Material for this task section start
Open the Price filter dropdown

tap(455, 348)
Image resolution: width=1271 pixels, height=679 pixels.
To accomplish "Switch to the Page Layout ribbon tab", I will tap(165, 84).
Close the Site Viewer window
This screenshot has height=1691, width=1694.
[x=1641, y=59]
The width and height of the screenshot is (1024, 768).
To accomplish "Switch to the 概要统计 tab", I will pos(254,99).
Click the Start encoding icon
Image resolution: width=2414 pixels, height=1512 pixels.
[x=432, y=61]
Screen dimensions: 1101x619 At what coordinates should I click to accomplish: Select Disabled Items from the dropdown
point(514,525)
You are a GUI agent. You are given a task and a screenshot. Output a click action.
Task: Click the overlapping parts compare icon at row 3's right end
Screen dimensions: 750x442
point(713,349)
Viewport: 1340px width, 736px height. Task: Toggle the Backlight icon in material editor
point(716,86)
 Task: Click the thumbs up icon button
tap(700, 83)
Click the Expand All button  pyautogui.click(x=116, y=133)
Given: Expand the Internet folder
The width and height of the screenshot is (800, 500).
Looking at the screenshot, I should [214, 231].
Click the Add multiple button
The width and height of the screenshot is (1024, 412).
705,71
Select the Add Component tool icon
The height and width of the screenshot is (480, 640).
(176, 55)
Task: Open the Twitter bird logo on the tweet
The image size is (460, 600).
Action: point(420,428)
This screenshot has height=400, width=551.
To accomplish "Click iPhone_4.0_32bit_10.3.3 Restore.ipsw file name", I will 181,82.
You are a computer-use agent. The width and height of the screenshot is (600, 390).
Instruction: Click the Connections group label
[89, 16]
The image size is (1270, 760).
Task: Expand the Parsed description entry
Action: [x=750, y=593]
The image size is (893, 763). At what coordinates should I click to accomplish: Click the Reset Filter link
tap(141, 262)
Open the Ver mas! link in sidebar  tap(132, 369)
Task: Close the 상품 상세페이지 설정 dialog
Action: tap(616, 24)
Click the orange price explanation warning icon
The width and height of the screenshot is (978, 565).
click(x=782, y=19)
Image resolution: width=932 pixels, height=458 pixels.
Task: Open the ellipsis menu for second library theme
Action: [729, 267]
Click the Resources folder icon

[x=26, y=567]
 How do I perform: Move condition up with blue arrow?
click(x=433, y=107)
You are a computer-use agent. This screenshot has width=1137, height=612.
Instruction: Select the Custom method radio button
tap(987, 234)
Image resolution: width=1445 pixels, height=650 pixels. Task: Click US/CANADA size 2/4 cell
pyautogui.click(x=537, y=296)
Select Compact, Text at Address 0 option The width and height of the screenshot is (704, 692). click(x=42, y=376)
Material for this task section end
▶ [Exercise brief]:
Reproduce word for word the lines of the records above, beginning at the first and ending with the line where "You are a GUI" appears, and nothing past it.

▶ [Task output]:
Open the Price filter dropdown

tap(455, 348)
Image resolution: width=1271 pixels, height=679 pixels.
To accomplish "Switch to the Page Layout ribbon tab", I will tap(165, 84).
Close the Site Viewer window
This screenshot has height=1691, width=1694.
[x=1641, y=59]
The width and height of the screenshot is (1024, 768).
To accomplish "Switch to the 概要统计 tab", I will pos(254,99).
Click the Start encoding icon
Image resolution: width=2414 pixels, height=1512 pixels.
[x=432, y=61]
Screen dimensions: 1101x619 At what coordinates should I click to accomplish: Select Disabled Items from the dropdown
point(514,525)
You are a GUI agent. You are given a task and a screenshot. Output a click action.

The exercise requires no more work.